◆ **Supplied records**:
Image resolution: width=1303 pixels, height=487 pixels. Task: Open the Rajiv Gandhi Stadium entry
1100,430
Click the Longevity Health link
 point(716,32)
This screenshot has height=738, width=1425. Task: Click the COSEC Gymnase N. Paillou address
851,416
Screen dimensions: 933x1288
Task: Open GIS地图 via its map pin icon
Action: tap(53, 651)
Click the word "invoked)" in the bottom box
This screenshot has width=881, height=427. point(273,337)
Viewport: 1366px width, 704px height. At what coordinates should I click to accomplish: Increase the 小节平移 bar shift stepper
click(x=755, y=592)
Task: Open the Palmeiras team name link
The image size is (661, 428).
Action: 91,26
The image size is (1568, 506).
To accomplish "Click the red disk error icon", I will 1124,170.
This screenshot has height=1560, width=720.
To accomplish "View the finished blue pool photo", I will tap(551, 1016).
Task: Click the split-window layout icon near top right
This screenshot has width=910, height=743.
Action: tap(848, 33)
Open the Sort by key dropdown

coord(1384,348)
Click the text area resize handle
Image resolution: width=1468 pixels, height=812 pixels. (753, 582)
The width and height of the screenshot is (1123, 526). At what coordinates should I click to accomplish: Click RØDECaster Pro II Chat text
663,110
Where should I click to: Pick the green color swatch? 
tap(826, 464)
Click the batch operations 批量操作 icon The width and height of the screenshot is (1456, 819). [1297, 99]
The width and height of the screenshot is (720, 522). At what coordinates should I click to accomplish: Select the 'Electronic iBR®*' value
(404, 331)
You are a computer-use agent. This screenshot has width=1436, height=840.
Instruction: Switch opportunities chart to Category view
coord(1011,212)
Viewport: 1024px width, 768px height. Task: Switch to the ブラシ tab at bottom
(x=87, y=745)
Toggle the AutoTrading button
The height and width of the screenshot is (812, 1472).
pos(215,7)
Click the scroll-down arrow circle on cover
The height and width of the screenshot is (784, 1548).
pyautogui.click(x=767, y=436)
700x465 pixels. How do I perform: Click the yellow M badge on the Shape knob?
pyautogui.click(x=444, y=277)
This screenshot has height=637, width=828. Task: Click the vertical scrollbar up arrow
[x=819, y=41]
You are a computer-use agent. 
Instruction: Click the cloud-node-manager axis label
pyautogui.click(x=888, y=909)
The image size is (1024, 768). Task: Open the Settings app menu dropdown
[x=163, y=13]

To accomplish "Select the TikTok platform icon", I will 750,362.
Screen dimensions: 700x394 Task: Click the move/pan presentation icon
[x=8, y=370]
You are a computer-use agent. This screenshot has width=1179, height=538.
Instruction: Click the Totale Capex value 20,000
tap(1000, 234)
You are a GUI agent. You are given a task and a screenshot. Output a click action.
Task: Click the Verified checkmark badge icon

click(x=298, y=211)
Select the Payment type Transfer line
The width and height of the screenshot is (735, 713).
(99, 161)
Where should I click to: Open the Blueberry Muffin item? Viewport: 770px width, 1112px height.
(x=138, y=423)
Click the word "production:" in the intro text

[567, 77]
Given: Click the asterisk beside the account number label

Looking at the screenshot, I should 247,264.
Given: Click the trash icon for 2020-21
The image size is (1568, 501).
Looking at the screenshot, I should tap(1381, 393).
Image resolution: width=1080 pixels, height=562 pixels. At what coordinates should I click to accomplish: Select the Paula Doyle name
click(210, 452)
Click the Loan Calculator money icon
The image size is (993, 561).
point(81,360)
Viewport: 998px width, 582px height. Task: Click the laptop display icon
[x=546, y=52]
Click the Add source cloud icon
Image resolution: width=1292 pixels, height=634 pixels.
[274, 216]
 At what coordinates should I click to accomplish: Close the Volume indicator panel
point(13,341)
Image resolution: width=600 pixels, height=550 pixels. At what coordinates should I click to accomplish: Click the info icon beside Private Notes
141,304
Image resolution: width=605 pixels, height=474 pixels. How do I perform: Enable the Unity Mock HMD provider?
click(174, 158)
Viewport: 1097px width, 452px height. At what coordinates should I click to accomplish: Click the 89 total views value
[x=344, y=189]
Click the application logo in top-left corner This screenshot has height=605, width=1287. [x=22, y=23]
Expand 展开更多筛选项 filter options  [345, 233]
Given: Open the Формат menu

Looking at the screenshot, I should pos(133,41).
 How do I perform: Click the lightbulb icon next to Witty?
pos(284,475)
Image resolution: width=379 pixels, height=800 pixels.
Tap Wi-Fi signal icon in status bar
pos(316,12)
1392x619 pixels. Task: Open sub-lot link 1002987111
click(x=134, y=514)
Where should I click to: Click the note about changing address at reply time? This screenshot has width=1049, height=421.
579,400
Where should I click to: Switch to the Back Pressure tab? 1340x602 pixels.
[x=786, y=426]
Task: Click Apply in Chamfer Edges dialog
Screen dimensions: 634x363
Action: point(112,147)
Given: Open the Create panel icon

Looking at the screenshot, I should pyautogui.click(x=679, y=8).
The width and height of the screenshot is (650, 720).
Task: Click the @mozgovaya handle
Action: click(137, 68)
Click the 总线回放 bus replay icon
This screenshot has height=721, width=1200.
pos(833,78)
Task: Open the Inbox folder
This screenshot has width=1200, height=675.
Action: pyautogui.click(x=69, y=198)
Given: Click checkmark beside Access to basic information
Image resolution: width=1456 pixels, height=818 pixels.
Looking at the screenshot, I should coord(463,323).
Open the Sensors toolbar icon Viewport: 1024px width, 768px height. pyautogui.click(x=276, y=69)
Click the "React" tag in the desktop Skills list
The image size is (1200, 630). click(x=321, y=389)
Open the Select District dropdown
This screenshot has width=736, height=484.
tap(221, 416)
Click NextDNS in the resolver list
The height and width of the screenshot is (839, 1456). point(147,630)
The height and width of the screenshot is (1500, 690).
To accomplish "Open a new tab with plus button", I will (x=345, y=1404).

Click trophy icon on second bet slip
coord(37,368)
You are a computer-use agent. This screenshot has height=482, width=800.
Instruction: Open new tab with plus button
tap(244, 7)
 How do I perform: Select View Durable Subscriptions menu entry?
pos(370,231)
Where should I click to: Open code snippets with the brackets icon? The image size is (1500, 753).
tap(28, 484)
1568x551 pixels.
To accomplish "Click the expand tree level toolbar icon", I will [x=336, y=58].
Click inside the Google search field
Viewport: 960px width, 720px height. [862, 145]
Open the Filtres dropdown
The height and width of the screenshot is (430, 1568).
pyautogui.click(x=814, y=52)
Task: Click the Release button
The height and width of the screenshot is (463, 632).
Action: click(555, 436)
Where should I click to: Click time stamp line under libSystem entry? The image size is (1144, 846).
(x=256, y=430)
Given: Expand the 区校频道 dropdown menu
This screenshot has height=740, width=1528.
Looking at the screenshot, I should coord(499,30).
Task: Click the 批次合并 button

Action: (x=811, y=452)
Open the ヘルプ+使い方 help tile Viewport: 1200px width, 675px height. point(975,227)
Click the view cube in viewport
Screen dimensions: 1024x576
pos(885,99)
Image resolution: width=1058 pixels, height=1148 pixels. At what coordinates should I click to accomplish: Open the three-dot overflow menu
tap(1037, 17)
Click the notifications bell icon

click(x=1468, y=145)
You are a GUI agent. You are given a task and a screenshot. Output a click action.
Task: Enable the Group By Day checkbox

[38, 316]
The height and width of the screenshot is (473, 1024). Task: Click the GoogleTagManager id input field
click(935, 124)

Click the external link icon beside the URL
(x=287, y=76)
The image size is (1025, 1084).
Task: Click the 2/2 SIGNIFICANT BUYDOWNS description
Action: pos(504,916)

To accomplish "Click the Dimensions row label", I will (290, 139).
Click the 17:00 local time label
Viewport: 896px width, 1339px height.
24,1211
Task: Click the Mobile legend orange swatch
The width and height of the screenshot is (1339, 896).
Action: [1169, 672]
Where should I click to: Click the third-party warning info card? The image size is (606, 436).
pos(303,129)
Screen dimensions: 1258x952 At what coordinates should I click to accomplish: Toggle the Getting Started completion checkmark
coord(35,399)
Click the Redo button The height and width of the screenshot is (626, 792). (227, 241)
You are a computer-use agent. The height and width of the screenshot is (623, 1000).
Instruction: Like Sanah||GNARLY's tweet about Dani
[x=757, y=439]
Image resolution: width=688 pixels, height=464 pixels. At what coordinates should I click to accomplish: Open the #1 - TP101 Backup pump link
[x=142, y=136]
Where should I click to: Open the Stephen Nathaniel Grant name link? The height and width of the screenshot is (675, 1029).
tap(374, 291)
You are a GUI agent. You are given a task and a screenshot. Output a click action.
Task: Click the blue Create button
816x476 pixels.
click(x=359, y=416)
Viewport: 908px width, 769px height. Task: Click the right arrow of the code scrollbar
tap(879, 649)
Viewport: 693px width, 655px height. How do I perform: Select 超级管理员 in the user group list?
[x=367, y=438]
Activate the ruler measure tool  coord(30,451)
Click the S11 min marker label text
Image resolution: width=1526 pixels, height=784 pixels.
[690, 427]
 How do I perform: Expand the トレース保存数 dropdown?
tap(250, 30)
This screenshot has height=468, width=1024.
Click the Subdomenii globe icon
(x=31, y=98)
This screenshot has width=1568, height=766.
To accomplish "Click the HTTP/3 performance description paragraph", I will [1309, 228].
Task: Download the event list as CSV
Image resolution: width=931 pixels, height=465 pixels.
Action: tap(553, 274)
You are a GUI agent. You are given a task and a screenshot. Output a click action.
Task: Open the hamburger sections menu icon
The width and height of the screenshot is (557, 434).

◆ **Exercise instructions**: The lines to return begin at the first line of the records and end at the line holding "Click the batch"; please return them exactly, including both, and nothing beyond.

◆ **Result of the exercise**:
Image resolution: width=1303 pixels, height=487 pixels. Task: Open the Rajiv Gandhi Stadium entry
1100,430
Click the Longevity Health link
 point(716,32)
This screenshot has height=738, width=1425. Task: Click the COSEC Gymnase N. Paillou address
851,416
Screen dimensions: 933x1288
Task: Open GIS地图 via its map pin icon
Action: tap(53, 651)
Click the word "invoked)" in the bottom box
This screenshot has width=881, height=427. point(273,337)
Viewport: 1366px width, 704px height. At what coordinates should I click to accomplish: Increase the 小节平移 bar shift stepper
click(x=755, y=592)
Task: Open the Palmeiras team name link
The image size is (661, 428).
Action: 91,26
The image size is (1568, 506).
To accomplish "Click the red disk error icon", I will 1124,170.
This screenshot has height=1560, width=720.
To accomplish "View the finished blue pool photo", I will tap(551, 1016).
Task: Click the split-window layout icon near top right
This screenshot has width=910, height=743.
Action: tap(848, 33)
Open the Sort by key dropdown

coord(1384,348)
Click the text area resize handle
Image resolution: width=1468 pixels, height=812 pixels. (753, 582)
The width and height of the screenshot is (1123, 526). At what coordinates should I click to accomplish: Click RØDECaster Pro II Chat text
663,110
Where should I click to: Pick the green color swatch? 
tap(826, 464)
Click the batch operations 批量操作 icon The width and height of the screenshot is (1456, 819). [1297, 99]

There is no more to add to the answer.